A UX researcher and professor at Seton Hall University argues that secular ethical frameworks for interface design are philosophically unstable, and that Catholic philosophy, specifically Augustine and Aquinas, offers more coherent grounding. The argument is not theological. It is structural. The author's own Ethical Interface Design framework, built on five pillars (Inclusion, Autonomy, Transparency, Privacy, Well-Being), cannot answer its own foundational question: universal according to whom? Without a transcendent reference point, moral claims collapse into cultural consensus or utilitarian trade-offs dressed up as principles. The Vatican's Rome Call for AI Ethics, co-signed by major tech organizations, signals this is not a fringe position.

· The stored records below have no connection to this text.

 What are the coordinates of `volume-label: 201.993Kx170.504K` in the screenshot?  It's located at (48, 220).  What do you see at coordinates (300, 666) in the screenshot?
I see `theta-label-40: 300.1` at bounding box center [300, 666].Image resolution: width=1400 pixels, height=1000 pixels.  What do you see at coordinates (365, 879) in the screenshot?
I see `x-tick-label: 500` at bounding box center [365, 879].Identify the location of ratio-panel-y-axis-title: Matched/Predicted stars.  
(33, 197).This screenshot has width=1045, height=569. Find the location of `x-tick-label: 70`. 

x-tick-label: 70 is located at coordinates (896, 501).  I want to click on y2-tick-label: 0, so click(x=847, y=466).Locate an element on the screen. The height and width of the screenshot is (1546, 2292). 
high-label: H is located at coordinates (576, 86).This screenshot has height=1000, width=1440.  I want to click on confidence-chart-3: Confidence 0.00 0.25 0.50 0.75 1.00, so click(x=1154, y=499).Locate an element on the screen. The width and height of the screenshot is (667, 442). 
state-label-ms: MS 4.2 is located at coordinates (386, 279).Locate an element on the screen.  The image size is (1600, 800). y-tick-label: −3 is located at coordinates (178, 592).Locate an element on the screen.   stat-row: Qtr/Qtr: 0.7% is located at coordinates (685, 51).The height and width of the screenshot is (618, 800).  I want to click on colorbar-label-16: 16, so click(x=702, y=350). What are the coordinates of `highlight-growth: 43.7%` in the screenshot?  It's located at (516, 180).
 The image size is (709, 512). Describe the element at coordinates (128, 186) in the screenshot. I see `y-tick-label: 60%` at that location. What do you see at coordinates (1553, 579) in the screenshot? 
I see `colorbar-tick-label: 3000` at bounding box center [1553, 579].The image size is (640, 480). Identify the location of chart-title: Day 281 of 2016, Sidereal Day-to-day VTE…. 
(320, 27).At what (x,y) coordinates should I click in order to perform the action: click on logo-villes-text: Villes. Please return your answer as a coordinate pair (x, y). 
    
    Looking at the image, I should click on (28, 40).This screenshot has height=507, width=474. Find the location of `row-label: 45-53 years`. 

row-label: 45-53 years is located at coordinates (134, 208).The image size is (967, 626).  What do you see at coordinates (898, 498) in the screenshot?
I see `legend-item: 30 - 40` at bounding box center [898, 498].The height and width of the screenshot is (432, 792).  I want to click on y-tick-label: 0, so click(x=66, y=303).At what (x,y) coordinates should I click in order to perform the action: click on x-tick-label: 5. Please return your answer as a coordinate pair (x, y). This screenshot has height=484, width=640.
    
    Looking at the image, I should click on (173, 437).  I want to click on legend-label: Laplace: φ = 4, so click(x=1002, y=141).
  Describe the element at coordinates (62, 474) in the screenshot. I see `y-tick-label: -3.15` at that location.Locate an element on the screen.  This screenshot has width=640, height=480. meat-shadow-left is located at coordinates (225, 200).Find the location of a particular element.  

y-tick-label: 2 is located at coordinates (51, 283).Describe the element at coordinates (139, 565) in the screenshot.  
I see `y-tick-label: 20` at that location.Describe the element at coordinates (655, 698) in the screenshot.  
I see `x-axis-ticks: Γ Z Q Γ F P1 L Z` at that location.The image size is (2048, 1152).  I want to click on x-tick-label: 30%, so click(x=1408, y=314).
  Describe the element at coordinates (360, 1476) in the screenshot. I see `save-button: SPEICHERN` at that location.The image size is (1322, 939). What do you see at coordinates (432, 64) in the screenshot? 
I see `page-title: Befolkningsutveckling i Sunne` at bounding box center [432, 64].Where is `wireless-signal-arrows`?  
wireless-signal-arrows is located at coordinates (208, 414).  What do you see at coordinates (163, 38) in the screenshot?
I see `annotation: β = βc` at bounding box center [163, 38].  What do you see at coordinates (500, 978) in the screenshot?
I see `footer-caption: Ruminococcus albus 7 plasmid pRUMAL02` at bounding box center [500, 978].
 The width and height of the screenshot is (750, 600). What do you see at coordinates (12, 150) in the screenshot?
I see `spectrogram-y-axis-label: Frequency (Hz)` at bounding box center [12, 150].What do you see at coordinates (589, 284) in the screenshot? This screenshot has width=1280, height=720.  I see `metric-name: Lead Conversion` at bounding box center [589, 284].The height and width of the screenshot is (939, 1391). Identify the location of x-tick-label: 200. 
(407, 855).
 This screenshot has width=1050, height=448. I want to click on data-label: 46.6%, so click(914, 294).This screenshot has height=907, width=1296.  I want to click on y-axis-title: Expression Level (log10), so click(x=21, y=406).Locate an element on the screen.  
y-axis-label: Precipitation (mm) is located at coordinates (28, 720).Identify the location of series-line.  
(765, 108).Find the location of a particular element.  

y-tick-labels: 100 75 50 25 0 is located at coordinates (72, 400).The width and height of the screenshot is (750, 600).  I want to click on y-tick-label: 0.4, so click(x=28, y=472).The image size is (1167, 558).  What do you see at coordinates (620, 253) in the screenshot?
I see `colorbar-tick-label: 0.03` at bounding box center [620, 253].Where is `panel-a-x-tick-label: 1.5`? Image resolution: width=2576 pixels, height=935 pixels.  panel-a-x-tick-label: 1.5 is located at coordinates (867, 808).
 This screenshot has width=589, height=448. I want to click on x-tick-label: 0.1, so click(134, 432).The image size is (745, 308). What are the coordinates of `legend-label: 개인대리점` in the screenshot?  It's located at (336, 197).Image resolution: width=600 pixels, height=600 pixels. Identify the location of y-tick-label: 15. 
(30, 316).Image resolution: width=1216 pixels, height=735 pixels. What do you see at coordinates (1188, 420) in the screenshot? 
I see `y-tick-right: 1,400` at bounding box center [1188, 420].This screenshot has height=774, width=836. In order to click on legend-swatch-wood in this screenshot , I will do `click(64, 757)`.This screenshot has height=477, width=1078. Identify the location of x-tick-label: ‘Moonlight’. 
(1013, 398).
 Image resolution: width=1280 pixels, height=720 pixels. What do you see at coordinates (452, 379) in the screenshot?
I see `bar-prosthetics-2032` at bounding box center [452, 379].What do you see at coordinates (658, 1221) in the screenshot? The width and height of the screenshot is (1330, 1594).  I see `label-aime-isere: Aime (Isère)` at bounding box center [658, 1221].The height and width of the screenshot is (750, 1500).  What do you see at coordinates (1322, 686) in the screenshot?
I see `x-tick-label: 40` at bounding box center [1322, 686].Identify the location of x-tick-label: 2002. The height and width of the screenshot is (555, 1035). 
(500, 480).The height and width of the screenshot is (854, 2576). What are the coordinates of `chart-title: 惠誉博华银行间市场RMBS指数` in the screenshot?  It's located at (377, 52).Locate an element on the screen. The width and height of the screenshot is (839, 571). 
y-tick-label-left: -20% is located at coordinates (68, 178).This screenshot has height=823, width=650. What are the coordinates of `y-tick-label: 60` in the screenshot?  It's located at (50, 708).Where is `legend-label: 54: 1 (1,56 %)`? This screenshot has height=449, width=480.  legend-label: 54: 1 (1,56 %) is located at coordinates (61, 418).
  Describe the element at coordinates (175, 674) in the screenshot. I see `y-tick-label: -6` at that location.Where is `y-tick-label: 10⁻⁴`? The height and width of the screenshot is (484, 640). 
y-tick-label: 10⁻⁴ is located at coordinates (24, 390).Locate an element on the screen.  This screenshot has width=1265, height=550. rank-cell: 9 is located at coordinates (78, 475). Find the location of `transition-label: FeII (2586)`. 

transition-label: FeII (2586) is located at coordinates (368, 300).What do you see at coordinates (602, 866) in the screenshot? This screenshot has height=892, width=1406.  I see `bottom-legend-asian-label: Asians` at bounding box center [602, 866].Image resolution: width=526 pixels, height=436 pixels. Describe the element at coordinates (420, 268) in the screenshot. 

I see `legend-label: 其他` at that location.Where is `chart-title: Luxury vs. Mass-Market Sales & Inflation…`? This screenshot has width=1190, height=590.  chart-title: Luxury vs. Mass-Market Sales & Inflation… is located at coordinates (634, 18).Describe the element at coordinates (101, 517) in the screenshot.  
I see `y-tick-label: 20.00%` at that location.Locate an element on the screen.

The piece gets sharper when it moves from framework critique to the alignment problem. Every interface, recommendation engine, and optimization model encodes assumptions about what humans are and what they should want. As ML systems participate in their own optimization, those assumptions become harder to audit. Augustine's concept of ordered love and Aquinas's natural law are introduced not as doctrine but as tools for asking whether systems should orient users toward something beyond engagement, convenience, and behavioral efficiency. Infinite scroll and algorithmic content feeds are named directly as examples of design that Augustine would likely classify as pulling people away from the genuinely good.

The author does not land on a clean answer, and that is the reason to read the full piece. The tension between a secular design practice and a metaphysically grounded ethics is left open and productive. The argument that ethical design is an ongoing negotiation between competing goods, rather than a solved optimization, runs throughout. What Catholic philosophy adds is not resolution but a stable axis against which those negotiations can be measured. If you work in AI alignment, product ethics, or design systems, the question this piece asks, what is the good you are actually optimizing for, does not have a comfortable answer.